Maar hoe kan jij als eigenaar je hond dan het gevoel geven dat hij controle heeft over situatie? Ook hier geldt weer dat geen hond hetzelfde is. Kijk in elk geval altijd goed naar je hond, leer zijn lichaamstaal te herkennen en hou in de gaten welke signalen hij laat zien als hij stress ervaart. Stel, je hebt een hond die het erg spannend vindt om mannen met baarden tegen te komen. Tijdens een wandeling zie je in de verte iemand aankomen… jawel, een man met een baard. Je bent eigenlijk al iets te laat want je ziet aan je hond dat hij de man ook in het vizier heeft; hij begint wat meer naar achteren te trekken en heeft duidelijk weinig zin om door te lopen richting de man. Als de hond zelf de keuze zou hebben, zou hij zich afkeren van de man en de andere kant op lopen (vluchten, een probleemgerichte copingstrategie). Het beste wat jij nu kunt doen is de hond laten zien dat hij zich geen zorgen hoeft te maken door hem weg te leiden uit de situatie. Door goed te reageren op zijn signalen laat je hem zien dat hij controle heeft en daardoor zal hij zich minder onzeker of gespannen voelen en minder geneigd zijn te vervallen in ineffectieve copingstrategieën.
Nu is het natuurlijk niet handig als je voortdurend een andere kant op moet lopen op het moment dat je een man met een baard ziet. Daarnaast is niet elke situatie in het leven altijd te vermijden. Aan de andere kant is het ook niet handig als je hond elke keer wil vluchten. Vluchten bezorgt de hond ook een – verkeerd – gevoel van veiligheid.
Daarom is het van belang dat we de hond leren om op nieuwe/andere/betere manieren om te gaan met de stressor. Net als bij mensen is het van belang dat er gewerkt wordt aan het veranderen van de emoties en de gedachtes van de hond zodat hij – in dit geval – de stressor op een positievere manier leert te beoordelen. Hij hoeft echt niet opeens te willen knuffelen met bebaarde mannen maar het zou wel prettig zijn als jullie ze zonder al teveel problemen of stress zouden kunnen passeren. Op deze manier kan je in principe gaan werken aan het veranderen of voorkomen van alle gedragingen die in het dagelijks leven voor ongemak zorgen. Hou echter altijd rekening met het karakter en de mogelijkheden van de betreffende hond en zorg dat je niet over zijn grenzen heen gaat. Realiseer je ook dat je echt niet bij iedere hond de achterliggende emotie of motivatie kúnt veranderen. Het gedrag kun je vaak wel (bij)sturen.
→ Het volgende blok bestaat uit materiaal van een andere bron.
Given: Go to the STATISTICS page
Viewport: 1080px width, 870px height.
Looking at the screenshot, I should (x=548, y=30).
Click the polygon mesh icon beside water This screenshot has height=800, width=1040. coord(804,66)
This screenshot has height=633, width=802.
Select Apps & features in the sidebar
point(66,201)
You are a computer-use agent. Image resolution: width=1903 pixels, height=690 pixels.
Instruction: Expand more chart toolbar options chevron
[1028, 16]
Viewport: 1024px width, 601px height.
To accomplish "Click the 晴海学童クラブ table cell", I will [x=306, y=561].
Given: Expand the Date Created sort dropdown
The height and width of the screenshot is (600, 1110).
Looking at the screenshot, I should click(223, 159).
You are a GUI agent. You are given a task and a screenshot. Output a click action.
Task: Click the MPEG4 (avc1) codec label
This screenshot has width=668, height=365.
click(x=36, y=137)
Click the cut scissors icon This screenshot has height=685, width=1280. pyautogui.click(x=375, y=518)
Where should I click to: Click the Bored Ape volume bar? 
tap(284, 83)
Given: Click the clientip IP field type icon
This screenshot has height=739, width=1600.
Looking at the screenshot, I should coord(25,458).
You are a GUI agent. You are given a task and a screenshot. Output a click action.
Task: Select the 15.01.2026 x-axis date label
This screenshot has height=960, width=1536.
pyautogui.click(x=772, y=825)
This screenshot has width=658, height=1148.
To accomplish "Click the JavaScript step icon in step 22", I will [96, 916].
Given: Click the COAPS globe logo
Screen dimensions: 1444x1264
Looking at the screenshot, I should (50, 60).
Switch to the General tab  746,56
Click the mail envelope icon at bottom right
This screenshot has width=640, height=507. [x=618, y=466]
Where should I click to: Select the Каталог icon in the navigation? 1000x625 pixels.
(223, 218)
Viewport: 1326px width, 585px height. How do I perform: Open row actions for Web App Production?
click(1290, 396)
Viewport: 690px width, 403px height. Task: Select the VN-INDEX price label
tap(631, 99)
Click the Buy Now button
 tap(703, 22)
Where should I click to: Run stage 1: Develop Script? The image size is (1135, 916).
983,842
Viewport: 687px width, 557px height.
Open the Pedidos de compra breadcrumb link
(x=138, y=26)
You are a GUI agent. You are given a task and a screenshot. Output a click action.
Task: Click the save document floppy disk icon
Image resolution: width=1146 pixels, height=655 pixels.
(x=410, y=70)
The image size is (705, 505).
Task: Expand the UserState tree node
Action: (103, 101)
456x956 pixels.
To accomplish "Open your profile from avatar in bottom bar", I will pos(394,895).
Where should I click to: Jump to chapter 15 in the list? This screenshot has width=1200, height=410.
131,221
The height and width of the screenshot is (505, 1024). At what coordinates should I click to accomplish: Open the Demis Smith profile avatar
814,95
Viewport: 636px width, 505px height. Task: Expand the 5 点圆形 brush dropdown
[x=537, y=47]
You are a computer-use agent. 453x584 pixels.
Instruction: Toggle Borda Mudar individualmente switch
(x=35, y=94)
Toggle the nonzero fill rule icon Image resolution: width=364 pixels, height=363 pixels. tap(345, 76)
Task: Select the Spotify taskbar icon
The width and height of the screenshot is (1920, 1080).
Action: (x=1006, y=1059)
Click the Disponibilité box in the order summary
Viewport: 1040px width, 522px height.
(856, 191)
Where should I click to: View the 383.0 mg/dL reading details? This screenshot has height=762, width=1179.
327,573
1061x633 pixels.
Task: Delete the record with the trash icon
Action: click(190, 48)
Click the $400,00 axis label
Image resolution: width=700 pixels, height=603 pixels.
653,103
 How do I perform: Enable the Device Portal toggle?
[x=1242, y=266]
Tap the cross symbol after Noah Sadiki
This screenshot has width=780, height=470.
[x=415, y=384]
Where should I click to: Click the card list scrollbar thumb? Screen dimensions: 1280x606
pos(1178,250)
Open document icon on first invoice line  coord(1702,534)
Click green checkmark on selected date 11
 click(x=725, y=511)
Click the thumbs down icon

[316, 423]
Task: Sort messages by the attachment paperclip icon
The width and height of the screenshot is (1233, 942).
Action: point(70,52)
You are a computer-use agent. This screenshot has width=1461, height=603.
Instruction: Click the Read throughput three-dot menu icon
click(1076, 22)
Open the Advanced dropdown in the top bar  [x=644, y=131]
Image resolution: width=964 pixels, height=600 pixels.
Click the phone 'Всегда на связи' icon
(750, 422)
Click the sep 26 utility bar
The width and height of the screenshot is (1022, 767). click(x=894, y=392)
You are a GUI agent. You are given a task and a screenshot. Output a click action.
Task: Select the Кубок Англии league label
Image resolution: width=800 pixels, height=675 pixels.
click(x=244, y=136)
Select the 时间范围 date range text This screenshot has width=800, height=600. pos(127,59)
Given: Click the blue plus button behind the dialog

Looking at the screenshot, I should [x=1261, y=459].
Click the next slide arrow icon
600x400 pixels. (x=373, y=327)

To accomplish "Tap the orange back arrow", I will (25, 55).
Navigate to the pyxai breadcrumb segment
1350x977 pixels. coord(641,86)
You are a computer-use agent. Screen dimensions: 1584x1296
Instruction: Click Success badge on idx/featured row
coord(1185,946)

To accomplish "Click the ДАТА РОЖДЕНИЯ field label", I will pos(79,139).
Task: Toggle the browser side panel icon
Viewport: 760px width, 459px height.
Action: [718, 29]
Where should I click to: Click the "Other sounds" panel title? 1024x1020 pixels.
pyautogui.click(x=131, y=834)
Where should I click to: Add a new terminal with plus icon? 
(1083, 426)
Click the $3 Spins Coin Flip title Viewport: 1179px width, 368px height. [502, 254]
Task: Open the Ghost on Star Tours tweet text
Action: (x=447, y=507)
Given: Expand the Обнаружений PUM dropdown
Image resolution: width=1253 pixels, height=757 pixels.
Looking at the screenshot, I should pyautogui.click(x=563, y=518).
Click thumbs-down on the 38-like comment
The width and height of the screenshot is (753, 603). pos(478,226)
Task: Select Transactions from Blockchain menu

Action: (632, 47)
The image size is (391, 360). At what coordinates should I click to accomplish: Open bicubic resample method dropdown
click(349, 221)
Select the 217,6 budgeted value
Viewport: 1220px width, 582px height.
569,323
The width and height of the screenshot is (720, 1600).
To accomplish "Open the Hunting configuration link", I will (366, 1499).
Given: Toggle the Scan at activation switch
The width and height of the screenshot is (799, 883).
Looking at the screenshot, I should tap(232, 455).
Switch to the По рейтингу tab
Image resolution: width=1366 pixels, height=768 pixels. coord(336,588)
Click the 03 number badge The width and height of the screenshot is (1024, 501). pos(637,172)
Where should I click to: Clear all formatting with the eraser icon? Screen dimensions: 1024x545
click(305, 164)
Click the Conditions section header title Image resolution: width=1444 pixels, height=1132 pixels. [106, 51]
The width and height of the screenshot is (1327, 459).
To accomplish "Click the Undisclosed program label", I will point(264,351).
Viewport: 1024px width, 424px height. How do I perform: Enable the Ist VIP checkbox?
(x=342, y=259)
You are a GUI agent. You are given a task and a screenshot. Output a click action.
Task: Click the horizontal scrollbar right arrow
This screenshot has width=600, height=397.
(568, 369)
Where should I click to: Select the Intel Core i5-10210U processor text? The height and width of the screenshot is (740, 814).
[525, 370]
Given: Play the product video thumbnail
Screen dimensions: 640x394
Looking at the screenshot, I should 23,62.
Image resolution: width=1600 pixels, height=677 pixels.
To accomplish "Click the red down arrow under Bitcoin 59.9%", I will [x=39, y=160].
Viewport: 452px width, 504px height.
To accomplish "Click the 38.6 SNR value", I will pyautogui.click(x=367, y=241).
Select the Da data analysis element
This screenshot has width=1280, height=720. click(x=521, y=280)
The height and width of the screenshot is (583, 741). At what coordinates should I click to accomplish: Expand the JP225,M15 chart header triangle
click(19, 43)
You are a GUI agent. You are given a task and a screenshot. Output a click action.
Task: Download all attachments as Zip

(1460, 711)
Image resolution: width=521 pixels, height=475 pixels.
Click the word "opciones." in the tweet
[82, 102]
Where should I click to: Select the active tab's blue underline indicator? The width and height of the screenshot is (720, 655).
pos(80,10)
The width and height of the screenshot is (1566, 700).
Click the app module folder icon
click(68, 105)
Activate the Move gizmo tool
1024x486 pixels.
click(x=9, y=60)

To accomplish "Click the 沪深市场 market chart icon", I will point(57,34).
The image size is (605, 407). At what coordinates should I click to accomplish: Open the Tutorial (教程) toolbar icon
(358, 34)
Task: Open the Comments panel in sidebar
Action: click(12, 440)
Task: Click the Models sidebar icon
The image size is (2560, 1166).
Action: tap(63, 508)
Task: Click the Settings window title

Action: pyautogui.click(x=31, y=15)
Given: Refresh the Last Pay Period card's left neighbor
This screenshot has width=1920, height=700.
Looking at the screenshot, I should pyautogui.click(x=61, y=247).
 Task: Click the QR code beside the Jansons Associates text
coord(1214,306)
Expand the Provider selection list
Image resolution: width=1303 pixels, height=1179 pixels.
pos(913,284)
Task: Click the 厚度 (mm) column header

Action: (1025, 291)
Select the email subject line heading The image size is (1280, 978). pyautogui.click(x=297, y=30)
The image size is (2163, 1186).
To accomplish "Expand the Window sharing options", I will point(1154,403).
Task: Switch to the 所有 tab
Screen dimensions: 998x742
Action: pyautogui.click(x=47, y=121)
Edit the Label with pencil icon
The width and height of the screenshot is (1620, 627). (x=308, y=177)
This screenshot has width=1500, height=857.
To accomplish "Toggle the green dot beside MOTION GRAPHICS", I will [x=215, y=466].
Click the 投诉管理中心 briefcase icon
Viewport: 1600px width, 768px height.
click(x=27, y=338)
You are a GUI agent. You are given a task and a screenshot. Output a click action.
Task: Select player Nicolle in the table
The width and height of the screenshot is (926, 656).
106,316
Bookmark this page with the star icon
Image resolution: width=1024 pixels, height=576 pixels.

Jong geleerd is oud gedaan
Natuurlijk hoef je niet pas te gaan werken aan de copingstrategieën van je hond als hij al gedrag vertoont dat nu of in de toekomst problemen zou kunnen opleveren. In feite kan je hem al van jongs af aan helpen bij het ontwikkelen van gezonde copingstrategieën zodat hij een ‘voorraadje’ heeft en weet hij wat hij moet doen als die onvermijdelijke stressmomenten van het leven op zijn pad komen. Geef hem het gevoel dat hij controle heeft over situaties en dat hij de keuze heeft om ergens wel of niet mee geconfronteerd te worden. Leer hem daarnaast dat jij er altijd bent voor hem en dat hij op jou kan vertrouwen als zich een situatie aandient die hem stress bezorgt. Dat jij let op de signalen die afgeeft en daarop actie zal ondernemen.
Onze honden leren om te gaan met stress en frustratie is misschien wel het belangrijkste wat we voor hen kunnen doen. Er worden elk jaar vele honden geëuthanaseerd vanwege gedragsproblemen die te herleiden zijn naar ongezonde en ineffectieve copingstrategieën. In veel van deze gevallen heeft de hond iets gedaan omdat hij simpelweg geen andere mogelijkheid zag. Door je hond te leren dat er wel degelijk andere mogelijkheden zijn en op welke wijze hij deze kan gebruiken, kan je voorkomen dat hij zich genoodzaakt voelt strategieën in te zetten die gevaar opleveren voor andere mensen of dieren.